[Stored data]
::::

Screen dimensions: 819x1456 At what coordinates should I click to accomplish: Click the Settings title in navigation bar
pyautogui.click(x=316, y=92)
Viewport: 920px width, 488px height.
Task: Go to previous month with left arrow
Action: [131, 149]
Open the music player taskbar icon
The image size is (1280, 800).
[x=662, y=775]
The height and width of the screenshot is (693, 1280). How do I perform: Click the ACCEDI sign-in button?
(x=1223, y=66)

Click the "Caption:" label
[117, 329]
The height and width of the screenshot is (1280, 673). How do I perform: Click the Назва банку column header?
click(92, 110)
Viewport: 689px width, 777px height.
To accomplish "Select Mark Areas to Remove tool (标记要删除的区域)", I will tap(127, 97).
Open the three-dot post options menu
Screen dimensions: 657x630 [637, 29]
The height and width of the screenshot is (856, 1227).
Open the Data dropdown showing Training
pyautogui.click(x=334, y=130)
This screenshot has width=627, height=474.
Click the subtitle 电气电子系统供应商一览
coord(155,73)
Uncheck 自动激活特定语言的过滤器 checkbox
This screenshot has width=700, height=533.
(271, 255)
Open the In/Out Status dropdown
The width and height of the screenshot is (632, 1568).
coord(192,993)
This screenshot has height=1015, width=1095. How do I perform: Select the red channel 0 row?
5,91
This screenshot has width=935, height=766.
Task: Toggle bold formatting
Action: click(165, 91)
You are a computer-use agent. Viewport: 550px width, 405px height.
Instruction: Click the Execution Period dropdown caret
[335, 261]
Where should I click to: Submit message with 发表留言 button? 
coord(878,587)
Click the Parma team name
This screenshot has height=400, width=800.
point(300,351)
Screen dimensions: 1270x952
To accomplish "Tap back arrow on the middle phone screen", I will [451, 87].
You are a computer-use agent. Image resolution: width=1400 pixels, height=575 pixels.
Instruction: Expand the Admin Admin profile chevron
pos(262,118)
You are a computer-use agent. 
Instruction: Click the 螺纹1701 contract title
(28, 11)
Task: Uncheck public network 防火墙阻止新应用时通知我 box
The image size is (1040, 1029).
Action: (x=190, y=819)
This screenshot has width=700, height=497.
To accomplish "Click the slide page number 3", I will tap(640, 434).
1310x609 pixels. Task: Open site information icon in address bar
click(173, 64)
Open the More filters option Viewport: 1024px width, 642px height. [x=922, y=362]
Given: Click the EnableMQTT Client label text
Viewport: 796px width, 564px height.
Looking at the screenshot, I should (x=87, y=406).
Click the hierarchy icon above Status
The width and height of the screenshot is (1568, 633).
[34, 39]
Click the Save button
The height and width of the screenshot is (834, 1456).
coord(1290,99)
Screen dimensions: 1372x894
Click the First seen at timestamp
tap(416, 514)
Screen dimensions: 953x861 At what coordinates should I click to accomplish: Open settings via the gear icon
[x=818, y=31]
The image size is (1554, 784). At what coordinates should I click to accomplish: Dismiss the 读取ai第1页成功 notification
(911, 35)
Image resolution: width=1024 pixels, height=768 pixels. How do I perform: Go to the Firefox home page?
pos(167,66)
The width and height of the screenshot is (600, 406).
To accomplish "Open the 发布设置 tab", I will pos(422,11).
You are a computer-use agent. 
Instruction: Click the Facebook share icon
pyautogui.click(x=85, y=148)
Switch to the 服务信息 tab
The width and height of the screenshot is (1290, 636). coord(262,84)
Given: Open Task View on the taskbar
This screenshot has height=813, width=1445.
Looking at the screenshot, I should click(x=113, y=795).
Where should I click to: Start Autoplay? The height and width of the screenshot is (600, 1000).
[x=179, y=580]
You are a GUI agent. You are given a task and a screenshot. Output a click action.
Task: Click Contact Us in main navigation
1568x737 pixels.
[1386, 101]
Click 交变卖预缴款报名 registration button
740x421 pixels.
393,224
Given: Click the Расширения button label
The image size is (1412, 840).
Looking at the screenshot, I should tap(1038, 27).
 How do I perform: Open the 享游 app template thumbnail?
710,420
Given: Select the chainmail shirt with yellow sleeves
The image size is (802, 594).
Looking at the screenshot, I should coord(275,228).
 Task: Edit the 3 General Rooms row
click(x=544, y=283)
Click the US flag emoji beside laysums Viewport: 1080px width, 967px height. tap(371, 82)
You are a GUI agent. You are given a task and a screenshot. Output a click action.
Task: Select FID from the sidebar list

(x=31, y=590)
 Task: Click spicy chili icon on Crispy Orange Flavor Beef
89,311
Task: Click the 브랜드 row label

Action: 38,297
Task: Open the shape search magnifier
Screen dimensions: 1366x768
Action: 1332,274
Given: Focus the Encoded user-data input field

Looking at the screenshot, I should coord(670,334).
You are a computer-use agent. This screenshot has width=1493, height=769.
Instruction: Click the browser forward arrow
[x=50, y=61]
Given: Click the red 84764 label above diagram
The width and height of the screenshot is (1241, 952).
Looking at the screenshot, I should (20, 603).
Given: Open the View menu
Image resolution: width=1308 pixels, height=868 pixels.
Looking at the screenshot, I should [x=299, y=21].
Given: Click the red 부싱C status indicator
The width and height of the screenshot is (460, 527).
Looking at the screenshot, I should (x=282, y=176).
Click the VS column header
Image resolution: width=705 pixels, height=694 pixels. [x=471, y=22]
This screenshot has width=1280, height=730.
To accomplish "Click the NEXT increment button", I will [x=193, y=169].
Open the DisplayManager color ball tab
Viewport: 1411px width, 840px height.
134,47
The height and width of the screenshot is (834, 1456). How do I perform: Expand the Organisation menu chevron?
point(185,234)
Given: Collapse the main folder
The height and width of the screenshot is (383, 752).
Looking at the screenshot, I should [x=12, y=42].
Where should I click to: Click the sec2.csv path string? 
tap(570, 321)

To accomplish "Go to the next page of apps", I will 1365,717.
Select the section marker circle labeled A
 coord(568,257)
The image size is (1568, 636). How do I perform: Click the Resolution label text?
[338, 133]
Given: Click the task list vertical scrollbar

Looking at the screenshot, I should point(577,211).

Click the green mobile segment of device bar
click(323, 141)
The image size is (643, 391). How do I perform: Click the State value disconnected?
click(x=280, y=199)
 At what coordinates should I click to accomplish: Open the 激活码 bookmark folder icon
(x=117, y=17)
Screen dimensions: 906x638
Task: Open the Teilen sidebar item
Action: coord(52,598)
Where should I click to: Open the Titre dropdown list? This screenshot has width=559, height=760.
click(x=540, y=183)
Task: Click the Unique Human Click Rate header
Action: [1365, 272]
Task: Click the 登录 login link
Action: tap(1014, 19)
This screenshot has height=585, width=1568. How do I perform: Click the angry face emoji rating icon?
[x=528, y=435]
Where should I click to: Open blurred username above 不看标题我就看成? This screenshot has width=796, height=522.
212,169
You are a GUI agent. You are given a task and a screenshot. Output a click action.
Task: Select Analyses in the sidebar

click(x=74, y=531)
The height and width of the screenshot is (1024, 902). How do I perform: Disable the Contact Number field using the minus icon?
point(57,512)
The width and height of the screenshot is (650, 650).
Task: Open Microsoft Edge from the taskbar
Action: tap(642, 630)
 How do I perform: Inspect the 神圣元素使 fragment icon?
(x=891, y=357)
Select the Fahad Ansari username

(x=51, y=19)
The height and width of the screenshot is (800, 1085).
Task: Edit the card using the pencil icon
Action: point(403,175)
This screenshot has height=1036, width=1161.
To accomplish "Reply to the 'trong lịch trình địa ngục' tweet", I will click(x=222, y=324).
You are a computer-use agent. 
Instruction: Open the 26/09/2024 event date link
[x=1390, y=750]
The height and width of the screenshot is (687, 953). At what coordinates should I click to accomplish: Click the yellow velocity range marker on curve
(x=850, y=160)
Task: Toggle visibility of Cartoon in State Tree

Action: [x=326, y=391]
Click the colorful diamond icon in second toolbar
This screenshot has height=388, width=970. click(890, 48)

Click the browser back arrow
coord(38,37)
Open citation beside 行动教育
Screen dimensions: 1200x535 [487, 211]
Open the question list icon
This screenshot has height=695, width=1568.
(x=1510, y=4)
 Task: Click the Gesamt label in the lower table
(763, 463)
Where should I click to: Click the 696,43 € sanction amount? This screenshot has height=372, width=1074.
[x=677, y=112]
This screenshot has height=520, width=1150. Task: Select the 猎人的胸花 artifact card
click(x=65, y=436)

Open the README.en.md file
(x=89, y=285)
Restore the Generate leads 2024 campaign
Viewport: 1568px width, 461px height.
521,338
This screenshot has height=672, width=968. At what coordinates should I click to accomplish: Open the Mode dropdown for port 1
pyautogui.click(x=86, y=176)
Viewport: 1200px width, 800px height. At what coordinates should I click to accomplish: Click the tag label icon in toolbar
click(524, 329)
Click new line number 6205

::::

→ WHAT YOU ARE ASKED TO DO
Only the lines with "main" are needed; find them in the records and copy each one.

→ RESULT BELOW
Task: Click Contact Us in main navigation
Given: Collapse the main folder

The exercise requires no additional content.